I counted the persons in the room. There were thirty-three of them, including eleven women. It was a cosmopolitan bunch: English, Americans, Chinese, one Korean, four Canadians, and a redheaded man who claimed to be a Mexican national, but remembering Tante Katerine’s admonition, I didn’t believe him. The Japanese didn’t either.

“Will somebody please tell me just what the hell happened at Pearl Harbor?” Smalldane said.

They told him, those who’d listened to the radio that morning of December 8, 1941, in Shanghai. It was December 7 at Pearl Harbor because of the international dateline. Others had heard that the Japanese had landed on the east coast of Malaya, which both depressed and elated Smalldane. “By God,” he said, “if I’d just filed last week I’d’ve had fifteen job offers today and I could’ve named the price.”

“Would it not present a formidable problem to report a war from the inside of a jail?” I said in my most logical French.

“Why don’t you take a nap?” Smalldane said. “A long one.”

The meals came twice a day, shoved through a twelve-inch aperture in the cell door. The first meal was a bowl of rice which contained the heads of three dried herrings. It was warm. The second meal was the same, except that it was cold. There was no third meal. Having been reared on much superior fare, I refused to eat the first day. Smalldane shrugged, reached for my bowl, and polished it off, fish heads and all.

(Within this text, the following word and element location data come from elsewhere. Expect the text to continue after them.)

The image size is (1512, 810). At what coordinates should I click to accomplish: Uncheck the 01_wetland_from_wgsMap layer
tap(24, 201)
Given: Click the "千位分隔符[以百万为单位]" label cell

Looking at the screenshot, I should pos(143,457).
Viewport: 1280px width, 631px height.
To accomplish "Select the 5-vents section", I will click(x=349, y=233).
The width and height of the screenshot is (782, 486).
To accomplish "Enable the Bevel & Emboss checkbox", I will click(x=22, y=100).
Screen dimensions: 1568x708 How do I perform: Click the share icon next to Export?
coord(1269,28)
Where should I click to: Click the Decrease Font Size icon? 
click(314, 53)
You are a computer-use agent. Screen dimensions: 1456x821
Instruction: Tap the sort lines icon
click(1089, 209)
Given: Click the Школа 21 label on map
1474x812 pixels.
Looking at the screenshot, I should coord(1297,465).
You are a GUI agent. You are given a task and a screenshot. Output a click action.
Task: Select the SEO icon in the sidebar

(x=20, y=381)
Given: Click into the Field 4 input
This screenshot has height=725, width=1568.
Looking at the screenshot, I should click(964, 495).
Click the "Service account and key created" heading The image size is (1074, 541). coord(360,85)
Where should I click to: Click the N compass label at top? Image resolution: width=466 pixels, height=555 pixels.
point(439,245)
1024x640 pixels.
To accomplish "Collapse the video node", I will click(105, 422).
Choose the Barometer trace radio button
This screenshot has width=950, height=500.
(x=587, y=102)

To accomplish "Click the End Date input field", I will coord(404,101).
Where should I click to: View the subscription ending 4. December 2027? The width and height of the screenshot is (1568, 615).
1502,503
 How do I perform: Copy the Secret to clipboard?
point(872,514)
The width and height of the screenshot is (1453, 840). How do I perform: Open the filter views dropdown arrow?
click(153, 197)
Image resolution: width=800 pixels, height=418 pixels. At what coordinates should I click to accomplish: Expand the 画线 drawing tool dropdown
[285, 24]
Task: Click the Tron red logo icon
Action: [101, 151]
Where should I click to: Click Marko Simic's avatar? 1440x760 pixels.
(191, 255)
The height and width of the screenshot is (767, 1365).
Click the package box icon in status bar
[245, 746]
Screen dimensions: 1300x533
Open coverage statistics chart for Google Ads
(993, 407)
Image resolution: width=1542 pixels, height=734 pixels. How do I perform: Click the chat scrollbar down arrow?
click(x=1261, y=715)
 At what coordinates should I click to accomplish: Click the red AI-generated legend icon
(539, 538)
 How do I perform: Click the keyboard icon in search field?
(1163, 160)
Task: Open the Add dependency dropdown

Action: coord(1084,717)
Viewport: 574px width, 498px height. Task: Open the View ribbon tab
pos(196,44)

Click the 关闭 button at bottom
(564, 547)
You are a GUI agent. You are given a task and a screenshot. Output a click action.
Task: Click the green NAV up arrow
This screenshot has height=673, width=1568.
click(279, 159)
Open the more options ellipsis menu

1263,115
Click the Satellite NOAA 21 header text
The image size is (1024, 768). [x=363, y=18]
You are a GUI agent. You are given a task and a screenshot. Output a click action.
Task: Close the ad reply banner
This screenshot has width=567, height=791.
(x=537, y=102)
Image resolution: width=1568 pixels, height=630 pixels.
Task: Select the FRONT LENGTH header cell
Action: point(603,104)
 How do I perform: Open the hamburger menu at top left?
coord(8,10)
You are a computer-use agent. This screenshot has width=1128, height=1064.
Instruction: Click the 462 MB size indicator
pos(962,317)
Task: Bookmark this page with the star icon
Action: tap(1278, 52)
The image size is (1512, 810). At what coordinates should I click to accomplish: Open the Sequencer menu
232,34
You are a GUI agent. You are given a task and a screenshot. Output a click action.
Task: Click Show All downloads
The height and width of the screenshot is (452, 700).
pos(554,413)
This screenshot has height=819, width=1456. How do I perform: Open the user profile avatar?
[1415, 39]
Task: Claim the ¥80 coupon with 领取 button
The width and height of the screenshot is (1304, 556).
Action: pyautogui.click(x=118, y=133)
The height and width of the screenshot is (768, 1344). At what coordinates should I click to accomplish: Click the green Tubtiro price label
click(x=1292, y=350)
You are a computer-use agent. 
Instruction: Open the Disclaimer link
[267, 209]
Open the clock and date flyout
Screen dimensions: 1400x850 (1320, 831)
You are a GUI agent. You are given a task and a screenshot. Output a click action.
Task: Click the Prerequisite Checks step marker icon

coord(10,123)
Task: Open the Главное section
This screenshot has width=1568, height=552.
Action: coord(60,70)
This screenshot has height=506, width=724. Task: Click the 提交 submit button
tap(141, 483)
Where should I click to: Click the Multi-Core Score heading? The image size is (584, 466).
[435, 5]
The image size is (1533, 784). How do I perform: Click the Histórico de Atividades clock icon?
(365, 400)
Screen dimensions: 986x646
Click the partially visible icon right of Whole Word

On the second day and thereafter I ate everything edible and some that was not.

The Japanese started coming for Smalldane after we had been in Bridge House a week. They led him away and when he came back, he came with bruises, and once with a black eye, and once with a tooth missing. A lower one on the left side.

“They think I’m the goddamned Scarlet Pimpernel of Shanghai,” he told me and when I said I didn’t know who the Scarlet Pimpernel was, he spent the next three or four days reciting the tale and improving on its dialogue. The other prisoners listened intently. They had nothing else to do.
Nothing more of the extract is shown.